**PROBLEMS TO SOLVE**
**a.** Answer these questions about the forum thread on Illinois:
(i) What date appears next to Cablguy184's name?
(ii) Which two states does chad say Illinois borders?
(iii) How much of Illinois does chad say the section called "south of I-80" makes up?
**b.** Print the forum thread word for word from "## Cablguy184 (Oct" to "in Illinois ??".

**ARTICLE**
········
Some people say subjective ... no !!! But I can say that I'm Convinced that these products work extremely well for MY application ... Thanks, Randal ...


----------



## chad (Jun 30, 2005)

<--- High tech rednek.... proud to admit it.

yes, I HAVE said... "here hold my beer......."


----------



## Cablguy184 (Oct 7, 2010)

chad said:


> <--- High tech rednek.... proud to admit it.
> yes, I HAVE said... "here hold my beer......."


How can you be a ******* and live in Illinois ??
And ... I do not hold ANYBODY's beer but my own ... and I do that quite well ...


----------



## chad (Jun 30, 2005)

there's a section of Illinois referred to as "south of I-80" It's actually the majority of Illinois. People forget that Illinois may border Wisconsin... but it also borders Kentucky 

I think the village I live in may comprise a full set of natural teefs, if not, then quite close.

As for beer holding, you may wanna re-think that, it's both of our lives at stake if I don't have 2 hands on that thing sometimes.
········
**GIVEN INFORMATION**
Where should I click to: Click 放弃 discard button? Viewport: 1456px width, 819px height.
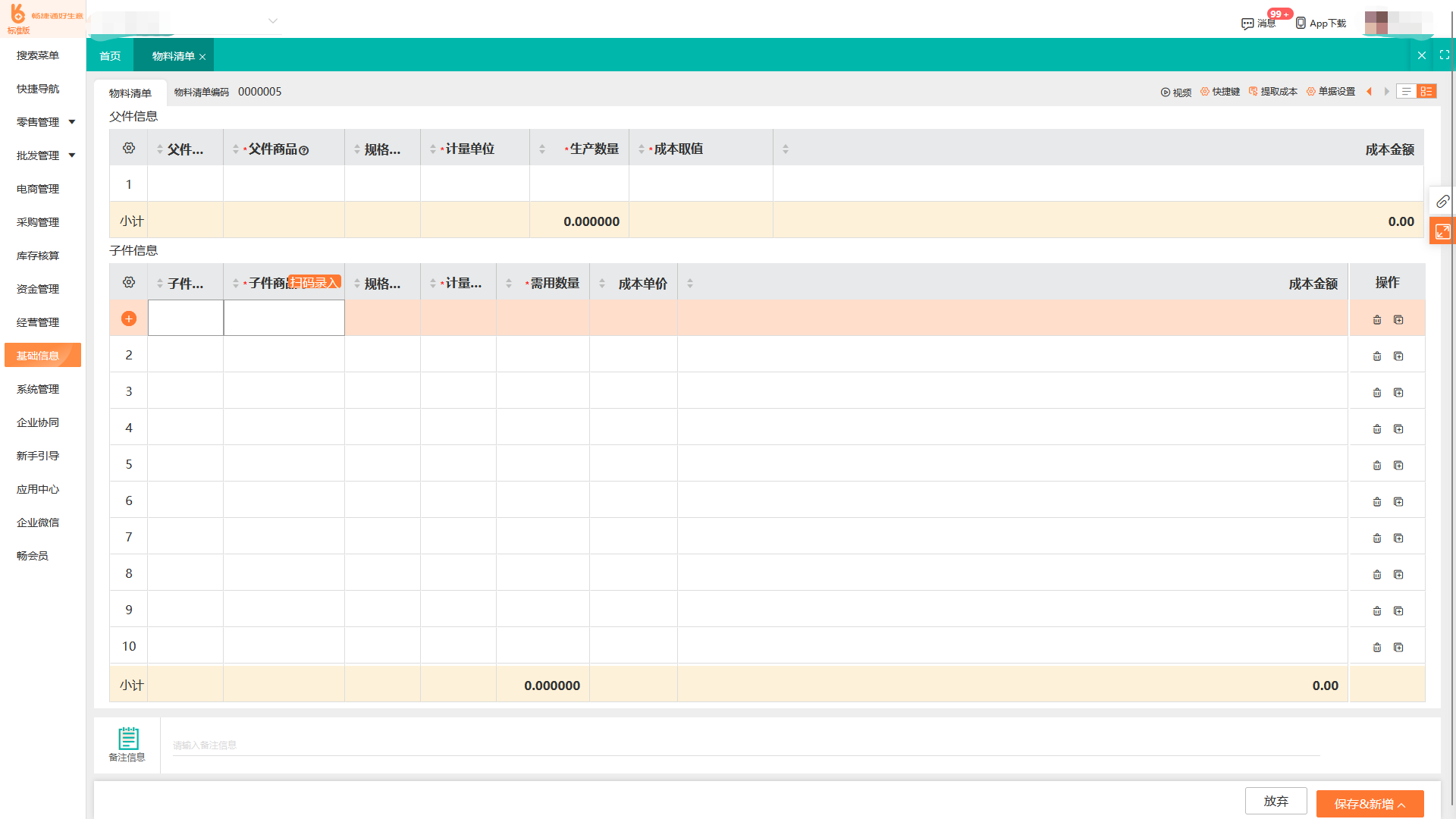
········
**PROBLEM SOLUTIONS**
**a.**
(i) Oct 7, 2010
(ii) Wisconsin and Kentucky
(iii) The majority of Illinois

**b.**
## Cablguy184 (Oct 7, 2010)

chad said:


> <--- High tech rednek.... proud to admit it.
> yes, I HAVE said... "here hold my beer......."


How can you be a ******* and live in Illinois ??